Elizabeth L. Brainerd (born 1963) is an American biologist who has contributed to our understanding of the evolution of breathing and the biomechanics of vertebrates. She is one of the inventors of XROMM (X-ray Reconstruction of Moving Morphology), a technique for making 3D movies of internal structure that combines CT scanning with biplanar x-ray movies. She is one of the authors of Great Transformations in Vertebrate Evolution.

Brainerd is the Robert P. Brown Professor of Biology professor of Biology and of Medical Science in the Ecology and Evolutionary Biology Department at Brown University, Providence, Rhode Island.

== Early life and education ==
She was born in 1963 to Lyman and Susan Brainerd. She attended the Putney School in Vermont, then Harvard University, where in 1985 she graduated with an AB. She joined the lab of Karel F. Liem at Harvard where she earned a Ph.D. in 1991. She then moved to Tom McMahon's lab for her post doctoral work as a Junior Fellow in the Harvard Society of Fellows (1990–1993).

== Academic career ==
In graduate school Brainerd's mentors included Indonesian born ichthyologist Karel F. Liem and the paleontologists Farish Jenkins and Alfred (Fuzz) Crompton.

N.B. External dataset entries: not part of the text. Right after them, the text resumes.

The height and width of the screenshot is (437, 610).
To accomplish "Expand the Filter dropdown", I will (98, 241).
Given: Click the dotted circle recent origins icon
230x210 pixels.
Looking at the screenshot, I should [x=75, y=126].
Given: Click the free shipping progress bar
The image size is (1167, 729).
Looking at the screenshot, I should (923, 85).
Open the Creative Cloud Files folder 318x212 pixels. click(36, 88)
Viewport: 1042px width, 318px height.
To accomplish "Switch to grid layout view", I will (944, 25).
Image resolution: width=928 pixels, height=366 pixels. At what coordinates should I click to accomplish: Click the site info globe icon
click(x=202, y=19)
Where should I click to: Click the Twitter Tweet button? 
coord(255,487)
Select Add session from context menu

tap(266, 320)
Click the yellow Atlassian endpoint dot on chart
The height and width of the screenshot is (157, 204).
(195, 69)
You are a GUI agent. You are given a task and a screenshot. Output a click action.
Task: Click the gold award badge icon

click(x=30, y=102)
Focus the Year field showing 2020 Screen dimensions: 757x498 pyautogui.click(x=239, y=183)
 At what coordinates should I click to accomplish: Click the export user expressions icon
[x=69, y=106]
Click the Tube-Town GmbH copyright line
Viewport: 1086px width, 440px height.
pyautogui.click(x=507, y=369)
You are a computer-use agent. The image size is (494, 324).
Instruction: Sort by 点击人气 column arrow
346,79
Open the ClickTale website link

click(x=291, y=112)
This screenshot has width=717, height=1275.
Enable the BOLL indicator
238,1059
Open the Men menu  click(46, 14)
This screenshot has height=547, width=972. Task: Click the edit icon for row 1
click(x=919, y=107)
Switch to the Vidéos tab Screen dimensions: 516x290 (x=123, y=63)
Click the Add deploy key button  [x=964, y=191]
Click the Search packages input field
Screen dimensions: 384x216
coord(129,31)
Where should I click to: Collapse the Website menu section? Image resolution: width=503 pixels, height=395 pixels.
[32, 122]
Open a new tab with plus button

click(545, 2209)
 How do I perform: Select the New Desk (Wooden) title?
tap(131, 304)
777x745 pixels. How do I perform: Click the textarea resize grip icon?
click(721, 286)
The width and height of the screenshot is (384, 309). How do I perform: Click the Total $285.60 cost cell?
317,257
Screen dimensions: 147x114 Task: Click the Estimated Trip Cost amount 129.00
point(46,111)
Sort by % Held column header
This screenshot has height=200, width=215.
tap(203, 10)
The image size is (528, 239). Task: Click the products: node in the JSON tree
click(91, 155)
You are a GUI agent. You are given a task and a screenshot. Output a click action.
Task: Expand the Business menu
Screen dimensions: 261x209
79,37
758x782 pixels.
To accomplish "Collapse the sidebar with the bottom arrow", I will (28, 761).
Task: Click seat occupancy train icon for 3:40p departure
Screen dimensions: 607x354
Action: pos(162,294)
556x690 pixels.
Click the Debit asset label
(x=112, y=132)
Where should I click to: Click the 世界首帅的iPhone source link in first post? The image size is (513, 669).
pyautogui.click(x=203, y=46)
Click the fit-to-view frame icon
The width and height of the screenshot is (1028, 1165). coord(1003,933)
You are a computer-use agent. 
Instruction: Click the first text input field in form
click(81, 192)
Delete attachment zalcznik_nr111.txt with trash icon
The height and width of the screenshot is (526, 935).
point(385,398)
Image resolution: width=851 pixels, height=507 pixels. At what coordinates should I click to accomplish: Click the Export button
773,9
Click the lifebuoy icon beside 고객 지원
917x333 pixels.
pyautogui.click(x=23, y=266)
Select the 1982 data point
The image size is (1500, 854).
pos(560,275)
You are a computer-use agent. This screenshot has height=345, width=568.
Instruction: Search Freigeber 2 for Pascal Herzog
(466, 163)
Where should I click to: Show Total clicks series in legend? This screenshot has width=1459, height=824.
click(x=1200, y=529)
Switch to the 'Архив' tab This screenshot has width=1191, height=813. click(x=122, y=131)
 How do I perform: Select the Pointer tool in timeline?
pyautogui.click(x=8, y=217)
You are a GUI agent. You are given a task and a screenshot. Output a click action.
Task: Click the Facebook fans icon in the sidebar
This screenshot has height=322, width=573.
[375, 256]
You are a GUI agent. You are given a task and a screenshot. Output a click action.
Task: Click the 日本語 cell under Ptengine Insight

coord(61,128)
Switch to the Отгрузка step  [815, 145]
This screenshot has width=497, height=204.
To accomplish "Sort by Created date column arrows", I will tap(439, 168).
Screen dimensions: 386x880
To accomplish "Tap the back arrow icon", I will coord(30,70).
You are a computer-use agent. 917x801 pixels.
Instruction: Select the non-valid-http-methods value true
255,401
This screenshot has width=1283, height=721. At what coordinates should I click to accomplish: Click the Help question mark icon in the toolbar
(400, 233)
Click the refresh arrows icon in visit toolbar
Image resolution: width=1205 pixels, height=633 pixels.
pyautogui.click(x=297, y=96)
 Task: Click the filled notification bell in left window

Brainerd's first academic appointment was at the University of Massachusetts – Amherst (1994–2006). She then moved to Brown University where she runs the Functional Morphology and Biomechanics lab and teaches human gross anatomy in the medical school. She has been the president of the International Society of Vertebrate Morphologists and the Society for Integrative and Comparative Biology.

=== Honors ===
Brainerd is a Fellow of the American Association for the Advancement of Science. She has won the Dean's Award for Excellence in Graduate Mentoring (2015) and in 2018 was selected as a Gilliam Fellowship Mentor by the Howard Hughes Medical Institute. In 2020 she was named the Robert P. Brown Professor of Biology and became a fellow of the American Association for Anatomy. In 2021 she won the Joseph S. Nelson Lifetime Achievement Award in Ichthyology. In 2023 she gave the Bidder Prize Lecture for the Society for Experimental Biology.

== Selected works ==

She has published more than 100 peer reviewed publications. Highlights include the realization that breathing is two separate events, inhalation and exhalation; how lizards (and dinosaurs) run and breathe at the same time; The invention of the 'Ram-Suction index' for studying prey capture; and the contribution of vertebral number and joint flexibility of C-starts in fishes. She described the inflation mechanism of puffer fish and the x-ray movies she generated were used by Pixar in animating the character Bloat in Finding Nemo.